Pattern recognition: when the human mind overcomes machines
If I asked you which one performs better, AI or the human mind, you would likely answer: the first! And, indeed, that would be quite correct.
If we consider the ability to recognize well-defined and recurrent structures in the observed objects (pattern recognition), it turns out that our mind has a performance far better than any machine. At least, so far. For the sake of completeness, this ability of humans is also the cause of many problems, as it often leads to identify patterns or links between objects that actually do not exist (and, yes, this is an example of cognitive biases). Anyway, someone has thought to apply this human ability to the study of one of the most challenging scientific problems: earthquakes.
When an earthquake occurs, the induced ground motion is recorded at several measuring stations.
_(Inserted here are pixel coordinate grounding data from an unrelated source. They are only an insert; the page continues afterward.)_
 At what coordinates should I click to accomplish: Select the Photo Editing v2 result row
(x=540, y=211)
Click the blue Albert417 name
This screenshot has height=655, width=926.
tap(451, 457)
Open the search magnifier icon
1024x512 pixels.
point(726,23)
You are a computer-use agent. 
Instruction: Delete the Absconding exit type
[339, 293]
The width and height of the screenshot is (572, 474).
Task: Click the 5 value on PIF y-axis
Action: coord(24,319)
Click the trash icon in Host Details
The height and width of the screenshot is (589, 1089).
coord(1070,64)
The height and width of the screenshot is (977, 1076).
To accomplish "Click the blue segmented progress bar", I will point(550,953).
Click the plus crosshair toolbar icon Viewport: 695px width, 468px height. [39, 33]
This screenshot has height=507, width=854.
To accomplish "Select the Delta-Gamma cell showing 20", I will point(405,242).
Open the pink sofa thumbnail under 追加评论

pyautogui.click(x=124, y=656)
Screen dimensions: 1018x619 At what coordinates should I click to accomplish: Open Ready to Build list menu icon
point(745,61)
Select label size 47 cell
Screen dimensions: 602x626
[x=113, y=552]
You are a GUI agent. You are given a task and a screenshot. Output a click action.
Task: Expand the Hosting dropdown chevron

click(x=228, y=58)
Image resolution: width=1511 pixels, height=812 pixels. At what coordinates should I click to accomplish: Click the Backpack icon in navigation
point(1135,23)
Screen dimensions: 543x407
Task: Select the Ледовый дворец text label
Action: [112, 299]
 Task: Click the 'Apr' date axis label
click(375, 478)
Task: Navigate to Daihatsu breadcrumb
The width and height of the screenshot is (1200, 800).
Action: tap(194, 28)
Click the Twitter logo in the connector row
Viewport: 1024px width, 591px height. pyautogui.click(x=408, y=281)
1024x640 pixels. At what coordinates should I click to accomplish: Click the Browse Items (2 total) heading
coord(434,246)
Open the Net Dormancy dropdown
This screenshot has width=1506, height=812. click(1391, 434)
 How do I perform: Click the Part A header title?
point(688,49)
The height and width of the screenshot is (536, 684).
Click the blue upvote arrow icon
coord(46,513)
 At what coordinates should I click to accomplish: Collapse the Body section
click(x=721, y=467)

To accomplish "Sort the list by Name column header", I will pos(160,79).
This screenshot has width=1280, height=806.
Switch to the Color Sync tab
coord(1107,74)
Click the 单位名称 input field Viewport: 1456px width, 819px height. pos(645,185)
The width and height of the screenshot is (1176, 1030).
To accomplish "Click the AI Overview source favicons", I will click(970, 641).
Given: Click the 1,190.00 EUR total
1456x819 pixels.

The track at a given station, which can be thought of as the footprint of the seismic waves passage, is a ground motion time series. Now, here is the magic: this waveform is converted into audible sound, so that seismic data can literally be heard. Such transformation is usually achieved by time-compression: by doing so, the recorded signal is shifted from the seismic to the audible frequency range.
“The human auditory system can perceive a great deal of subtlety in seismic data, including direction, earthquake source, and also the physical nature of the crust near the seismometer”, said geophysicist Ben Holtzman, director of Seismic Sound Lab.
The goal is to use the pattern recognition human abilities to distinguish complex features in seismic data, such as earthquake type, triggering mechanisms, subsurface properties. This could complement more traditional data tools or, hopefully, it could lead to new insights into the understanding of earthquake physics. According to some recent studies (e.g. 1, 2), human listeners can successfully recognize similar features in sonified seismic signals and link them to specific geophysical parameters, if trained. In other words, supervised learning of the human machine seems to work very well.
The sonified seismogram below is related to a tremor triggered in Parkfield (California) by the M7.8 Denali (Alaska) earthquake:
You should have been able to discriminate between the earthquake (the bang at the beginning) and the triggered tremor (which reminds us of a rattlesnake). These dissimilarities reflect different seismic mechanisms: the bang is related to a big earthquake, clearly distinguishable by the subsequent events and occurred over a very short time interval; the rattlesnake-like sound is related to a tectonic tremor along the San Andreas Fault, consisting of several low-frequency earthquakes, all of comparable intensity, and covering a longer time.
At this point, you may ask why we do not use the pattern recognition capabilities of the human visual system as well. That’s exactly what Ben Holtzman and his team have done, by representing the seismic signal through sound and animated images, leading to an audio-visual representation of earthquake data.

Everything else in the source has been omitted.